» EXCERPTED TEXT
Start

The EPR spectra of different blends of polyethylenes with polyamide 6 (PA6) irradiated at 930 kGy can be observed in Figure 3. As in the previous case, the results can be interpreted in terms of a superposition of alkyl, allyl and polyenyl free radicals in the EPR signals. The hyperfine constants, obtained from the spectra, are a₁ = 16.6 G for alkyl and a₂ = 11.7 G for allyl radicals [6]. The inset in the figure shows the spectrum for pure PA6. In this polymer, the predominant free radical is formed on the carbon atom a to the amide nitrogen. The multiplet of the allyl and alkyl radicals is not observed due to their low concentrations. Once the radicals are formed, in this case, they quickly react and are readily consumed owing to the lower degree of crystallinity of the PA6. However, a strong signal is present around g = 2.003, corresponding to polyenyl radicals, which are very stable in time.

2.3 Oxidation of Polymers (Antioxidants)

Most polymers show asymmetric single-line spectra attributed to alkyl peroxy (ROO^·) and alkoxy (RO^·) radicals, which are formed after the introduction of air to samples containing free radicals (R^·) or irradiating the sample in presence of air. There is some difficulty in distinguishing between (ROO^·)  and (RO^·) radicals, since both have the unpaired electron mainly concentrated on oxygen atoms and neither shows a hyperfine interaction with alkyl protons.

Oxidation and degradation of polyolefins proceed via radical chain mechanisms with initiation, propagation, branching and termination steps. This process is called “auto-oxidation” since it proceeds in a self-catalyzed manner when a natural or synthetic organic compound is exposed to oxygen. The degradation path is indicated in Figure 4.

End

» SET TASK 1
Extract the listing from its first line up to and including the line containing "Looking at the screenshot, I should tap(1236, 657).", copying those lines unchanged and nothing else.
The excerpt and the listing come from unrelated sources.

Data lines
Start

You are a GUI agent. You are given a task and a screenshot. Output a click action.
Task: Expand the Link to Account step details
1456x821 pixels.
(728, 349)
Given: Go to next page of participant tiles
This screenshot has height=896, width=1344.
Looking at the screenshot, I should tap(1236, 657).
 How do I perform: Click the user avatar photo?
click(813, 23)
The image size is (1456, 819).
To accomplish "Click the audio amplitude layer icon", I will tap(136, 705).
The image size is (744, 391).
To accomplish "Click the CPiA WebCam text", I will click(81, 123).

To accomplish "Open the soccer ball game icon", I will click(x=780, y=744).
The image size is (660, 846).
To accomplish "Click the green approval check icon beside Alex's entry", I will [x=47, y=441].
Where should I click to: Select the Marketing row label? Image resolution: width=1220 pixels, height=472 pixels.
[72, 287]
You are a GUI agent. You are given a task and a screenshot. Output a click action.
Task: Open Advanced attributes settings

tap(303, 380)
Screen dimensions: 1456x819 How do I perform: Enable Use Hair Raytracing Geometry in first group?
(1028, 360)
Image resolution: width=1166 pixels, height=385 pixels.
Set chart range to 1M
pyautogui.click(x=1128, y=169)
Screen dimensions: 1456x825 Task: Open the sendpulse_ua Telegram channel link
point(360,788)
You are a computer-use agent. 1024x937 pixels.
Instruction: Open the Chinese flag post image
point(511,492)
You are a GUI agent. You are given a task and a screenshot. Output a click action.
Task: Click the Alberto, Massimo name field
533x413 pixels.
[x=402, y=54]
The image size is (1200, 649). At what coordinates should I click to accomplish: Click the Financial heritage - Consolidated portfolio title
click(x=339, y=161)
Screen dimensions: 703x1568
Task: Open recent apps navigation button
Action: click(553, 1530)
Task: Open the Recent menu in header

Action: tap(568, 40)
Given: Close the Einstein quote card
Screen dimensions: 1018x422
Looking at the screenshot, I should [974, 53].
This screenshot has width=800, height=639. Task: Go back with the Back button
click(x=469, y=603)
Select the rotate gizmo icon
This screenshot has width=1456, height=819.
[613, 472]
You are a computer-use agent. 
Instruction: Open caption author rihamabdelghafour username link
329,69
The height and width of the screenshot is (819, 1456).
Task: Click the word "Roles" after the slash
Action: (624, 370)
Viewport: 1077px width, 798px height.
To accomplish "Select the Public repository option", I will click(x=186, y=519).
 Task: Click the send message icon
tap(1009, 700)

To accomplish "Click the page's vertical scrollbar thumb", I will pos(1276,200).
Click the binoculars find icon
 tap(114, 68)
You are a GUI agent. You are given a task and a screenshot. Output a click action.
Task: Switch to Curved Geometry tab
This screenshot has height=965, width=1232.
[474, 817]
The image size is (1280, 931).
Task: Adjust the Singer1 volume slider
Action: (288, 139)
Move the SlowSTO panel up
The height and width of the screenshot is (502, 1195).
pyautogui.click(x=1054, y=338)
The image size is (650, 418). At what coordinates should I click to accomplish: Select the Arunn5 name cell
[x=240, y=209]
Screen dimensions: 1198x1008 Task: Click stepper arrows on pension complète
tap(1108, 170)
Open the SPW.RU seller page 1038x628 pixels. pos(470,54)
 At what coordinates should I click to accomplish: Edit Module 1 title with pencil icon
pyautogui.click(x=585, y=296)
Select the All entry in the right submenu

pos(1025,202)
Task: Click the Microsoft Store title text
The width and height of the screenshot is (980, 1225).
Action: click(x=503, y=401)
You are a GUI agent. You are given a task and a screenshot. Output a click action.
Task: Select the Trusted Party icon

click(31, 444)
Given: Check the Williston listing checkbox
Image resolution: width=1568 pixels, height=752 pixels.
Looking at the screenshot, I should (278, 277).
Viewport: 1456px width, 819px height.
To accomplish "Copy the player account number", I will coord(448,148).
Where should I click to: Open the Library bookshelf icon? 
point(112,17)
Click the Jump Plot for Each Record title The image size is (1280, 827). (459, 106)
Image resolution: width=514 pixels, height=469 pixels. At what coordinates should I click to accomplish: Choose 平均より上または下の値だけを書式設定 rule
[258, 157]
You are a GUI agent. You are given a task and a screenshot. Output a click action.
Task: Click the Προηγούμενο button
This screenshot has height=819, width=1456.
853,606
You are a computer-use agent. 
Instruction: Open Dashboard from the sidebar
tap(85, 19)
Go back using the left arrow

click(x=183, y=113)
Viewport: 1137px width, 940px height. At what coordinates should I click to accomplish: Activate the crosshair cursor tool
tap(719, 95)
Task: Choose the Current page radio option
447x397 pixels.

End

» SET TASK 2
Write what comes next in the excerpt on EPR spectra and polymer oxidation, starting after its last sentence.

» RESPONSE 1
You are a GUI agent. You are given a task and a screenshot. Output a click action.
Task: Expand the Link to Account step details
1456x821 pixels.
(728, 349)
Given: Go to next page of participant tiles
This screenshot has height=896, width=1344.
Looking at the screenshot, I should tap(1236, 657).

» RESPONSE 2
Initiation occurs through the formation of some free radicals R^·. If oxygen is present, the free radicals react rapidly with it to form peroxy radicals, which are also highly reactive and propagate the chain reaction. Their elimination through radical scavengers step (2), therefore, is an important stabilizing approach. Otherwise, peroxy radicals will react with other chains by hydrogen abstraction, thus transforming into hydroperoxides (ROOH) and, at the same time, creating a mid-chain radical in the attacked chain. Hydroperoxides are known to be relatively unstable, and their scission into two active radicals, RO^· and ^·OH, leads to branching of the chain, multiplication of free radicals and formation of main-chain alkoxy and peroxy radicals [17].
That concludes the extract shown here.